### Material supplied
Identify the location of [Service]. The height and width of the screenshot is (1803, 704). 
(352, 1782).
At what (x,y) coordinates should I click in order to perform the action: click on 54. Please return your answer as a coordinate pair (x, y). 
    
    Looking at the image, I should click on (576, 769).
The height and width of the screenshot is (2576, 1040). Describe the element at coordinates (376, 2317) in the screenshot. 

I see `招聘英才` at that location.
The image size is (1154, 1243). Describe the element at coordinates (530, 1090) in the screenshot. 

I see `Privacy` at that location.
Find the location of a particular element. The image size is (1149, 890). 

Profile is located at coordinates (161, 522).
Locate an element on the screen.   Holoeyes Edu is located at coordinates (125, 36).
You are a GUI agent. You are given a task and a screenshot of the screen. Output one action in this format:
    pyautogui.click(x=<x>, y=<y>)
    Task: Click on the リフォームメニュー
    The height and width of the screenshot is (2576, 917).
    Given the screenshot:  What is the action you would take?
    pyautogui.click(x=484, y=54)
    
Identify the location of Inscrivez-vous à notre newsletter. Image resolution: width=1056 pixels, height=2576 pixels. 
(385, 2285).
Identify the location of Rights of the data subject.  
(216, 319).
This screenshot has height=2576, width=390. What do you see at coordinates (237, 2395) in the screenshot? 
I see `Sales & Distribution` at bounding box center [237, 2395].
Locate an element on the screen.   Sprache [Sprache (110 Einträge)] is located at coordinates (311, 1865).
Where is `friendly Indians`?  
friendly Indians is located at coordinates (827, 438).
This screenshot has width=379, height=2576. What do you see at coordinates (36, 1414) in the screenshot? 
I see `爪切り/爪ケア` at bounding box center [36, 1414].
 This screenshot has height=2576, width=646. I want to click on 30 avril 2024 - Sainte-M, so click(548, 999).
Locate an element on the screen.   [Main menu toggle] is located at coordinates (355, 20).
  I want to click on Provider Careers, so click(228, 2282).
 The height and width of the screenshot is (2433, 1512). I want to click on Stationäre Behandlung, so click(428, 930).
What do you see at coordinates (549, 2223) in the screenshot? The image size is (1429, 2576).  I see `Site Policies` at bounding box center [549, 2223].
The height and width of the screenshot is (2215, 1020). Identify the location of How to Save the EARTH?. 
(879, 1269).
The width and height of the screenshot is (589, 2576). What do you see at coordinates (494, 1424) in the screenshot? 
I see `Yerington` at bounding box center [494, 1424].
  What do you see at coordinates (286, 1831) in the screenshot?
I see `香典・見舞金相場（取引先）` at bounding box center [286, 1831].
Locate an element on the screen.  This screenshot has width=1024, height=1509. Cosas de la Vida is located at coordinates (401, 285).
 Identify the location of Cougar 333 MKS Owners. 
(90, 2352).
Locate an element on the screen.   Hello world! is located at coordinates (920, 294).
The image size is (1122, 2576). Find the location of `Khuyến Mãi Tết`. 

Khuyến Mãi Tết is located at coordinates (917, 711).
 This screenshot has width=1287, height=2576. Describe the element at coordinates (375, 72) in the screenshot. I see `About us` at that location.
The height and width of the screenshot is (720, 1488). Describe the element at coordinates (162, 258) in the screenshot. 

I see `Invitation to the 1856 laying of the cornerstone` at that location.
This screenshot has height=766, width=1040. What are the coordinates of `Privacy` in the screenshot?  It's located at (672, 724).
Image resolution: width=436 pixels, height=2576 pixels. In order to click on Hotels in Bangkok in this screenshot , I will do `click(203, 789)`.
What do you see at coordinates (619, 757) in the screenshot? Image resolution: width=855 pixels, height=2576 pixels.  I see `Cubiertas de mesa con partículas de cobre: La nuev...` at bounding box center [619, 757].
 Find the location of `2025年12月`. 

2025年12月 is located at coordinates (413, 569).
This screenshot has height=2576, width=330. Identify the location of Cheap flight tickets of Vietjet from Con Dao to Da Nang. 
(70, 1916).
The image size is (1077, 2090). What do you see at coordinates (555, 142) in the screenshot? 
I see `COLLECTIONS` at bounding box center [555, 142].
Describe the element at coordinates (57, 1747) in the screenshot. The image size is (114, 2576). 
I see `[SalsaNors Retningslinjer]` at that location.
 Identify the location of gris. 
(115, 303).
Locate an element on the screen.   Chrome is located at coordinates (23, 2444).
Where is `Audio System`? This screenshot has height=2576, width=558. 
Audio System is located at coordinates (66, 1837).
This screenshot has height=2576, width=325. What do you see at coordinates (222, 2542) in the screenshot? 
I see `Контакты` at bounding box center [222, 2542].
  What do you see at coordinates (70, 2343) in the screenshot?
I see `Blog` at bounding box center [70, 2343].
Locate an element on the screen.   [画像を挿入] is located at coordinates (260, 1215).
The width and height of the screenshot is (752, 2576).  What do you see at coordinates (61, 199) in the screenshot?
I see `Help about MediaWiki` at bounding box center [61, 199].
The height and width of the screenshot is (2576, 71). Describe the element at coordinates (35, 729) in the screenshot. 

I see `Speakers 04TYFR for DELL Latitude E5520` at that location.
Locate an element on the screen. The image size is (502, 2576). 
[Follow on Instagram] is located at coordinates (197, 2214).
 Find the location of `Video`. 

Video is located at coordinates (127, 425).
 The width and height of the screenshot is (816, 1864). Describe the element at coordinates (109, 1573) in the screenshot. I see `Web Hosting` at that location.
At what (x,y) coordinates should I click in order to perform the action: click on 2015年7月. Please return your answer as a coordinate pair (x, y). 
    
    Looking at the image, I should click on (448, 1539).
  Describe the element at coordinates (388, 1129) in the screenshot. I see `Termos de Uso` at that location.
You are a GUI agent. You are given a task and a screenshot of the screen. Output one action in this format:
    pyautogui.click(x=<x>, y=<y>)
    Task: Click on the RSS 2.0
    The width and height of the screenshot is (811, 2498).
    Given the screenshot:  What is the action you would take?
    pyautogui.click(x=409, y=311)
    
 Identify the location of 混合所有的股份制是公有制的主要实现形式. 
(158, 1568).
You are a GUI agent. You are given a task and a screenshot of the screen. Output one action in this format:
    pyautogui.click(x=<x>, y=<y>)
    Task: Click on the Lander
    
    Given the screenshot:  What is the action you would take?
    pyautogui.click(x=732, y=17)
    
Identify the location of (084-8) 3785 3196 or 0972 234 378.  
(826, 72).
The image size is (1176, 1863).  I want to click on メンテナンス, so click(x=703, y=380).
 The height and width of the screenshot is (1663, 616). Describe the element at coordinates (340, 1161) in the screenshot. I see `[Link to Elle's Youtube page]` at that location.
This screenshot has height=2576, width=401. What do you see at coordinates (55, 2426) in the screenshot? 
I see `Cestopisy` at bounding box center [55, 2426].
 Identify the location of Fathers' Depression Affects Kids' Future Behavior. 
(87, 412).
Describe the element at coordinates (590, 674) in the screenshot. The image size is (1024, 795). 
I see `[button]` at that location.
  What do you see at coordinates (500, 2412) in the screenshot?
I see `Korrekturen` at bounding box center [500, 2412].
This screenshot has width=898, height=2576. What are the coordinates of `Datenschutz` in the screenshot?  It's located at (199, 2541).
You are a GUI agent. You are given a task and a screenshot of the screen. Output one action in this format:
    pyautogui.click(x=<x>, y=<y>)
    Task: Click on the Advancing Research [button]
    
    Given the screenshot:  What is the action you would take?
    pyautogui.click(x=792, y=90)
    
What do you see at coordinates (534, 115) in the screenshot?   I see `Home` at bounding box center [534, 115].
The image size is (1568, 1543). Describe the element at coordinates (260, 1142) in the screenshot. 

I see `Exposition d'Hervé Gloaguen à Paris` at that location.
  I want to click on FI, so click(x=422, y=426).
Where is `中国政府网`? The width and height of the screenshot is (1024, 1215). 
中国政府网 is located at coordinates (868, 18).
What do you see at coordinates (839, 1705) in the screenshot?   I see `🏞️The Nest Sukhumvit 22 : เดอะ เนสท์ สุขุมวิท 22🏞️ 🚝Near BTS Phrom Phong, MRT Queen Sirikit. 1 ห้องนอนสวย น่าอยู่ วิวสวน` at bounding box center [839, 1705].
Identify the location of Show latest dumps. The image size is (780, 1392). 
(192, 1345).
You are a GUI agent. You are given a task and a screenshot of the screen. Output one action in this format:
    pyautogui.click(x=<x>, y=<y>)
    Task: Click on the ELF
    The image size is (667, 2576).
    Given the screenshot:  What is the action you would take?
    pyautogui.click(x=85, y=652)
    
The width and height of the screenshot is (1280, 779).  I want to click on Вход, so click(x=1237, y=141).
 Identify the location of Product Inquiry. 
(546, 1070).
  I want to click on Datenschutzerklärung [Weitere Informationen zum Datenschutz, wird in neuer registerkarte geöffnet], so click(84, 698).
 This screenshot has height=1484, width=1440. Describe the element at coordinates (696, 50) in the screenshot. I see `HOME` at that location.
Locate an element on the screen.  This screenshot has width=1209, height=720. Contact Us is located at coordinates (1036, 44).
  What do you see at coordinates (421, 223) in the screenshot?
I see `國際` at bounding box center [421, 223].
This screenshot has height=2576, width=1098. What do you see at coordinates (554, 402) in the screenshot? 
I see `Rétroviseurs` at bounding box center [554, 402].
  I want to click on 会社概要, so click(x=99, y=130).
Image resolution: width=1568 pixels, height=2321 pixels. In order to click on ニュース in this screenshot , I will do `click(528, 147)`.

### What the task requires
Starting at the line containing "This screenshot has height=2576, width=1098." and ending with the last line, render these lines as a numbered list, omitting any blank lines.

### Response to the task
1. This screenshot has height=2576, width=1098. What do you see at coordinates (554, 402) in the screenshot? 
2. I see `Rétroviseurs` at bounding box center [554, 402].
3.   I want to click on 会社概要, so click(x=99, y=130).
4. Image resolution: width=1568 pixels, height=2321 pixels. In order to click on ニュース in this screenshot , I will do `click(528, 147)`.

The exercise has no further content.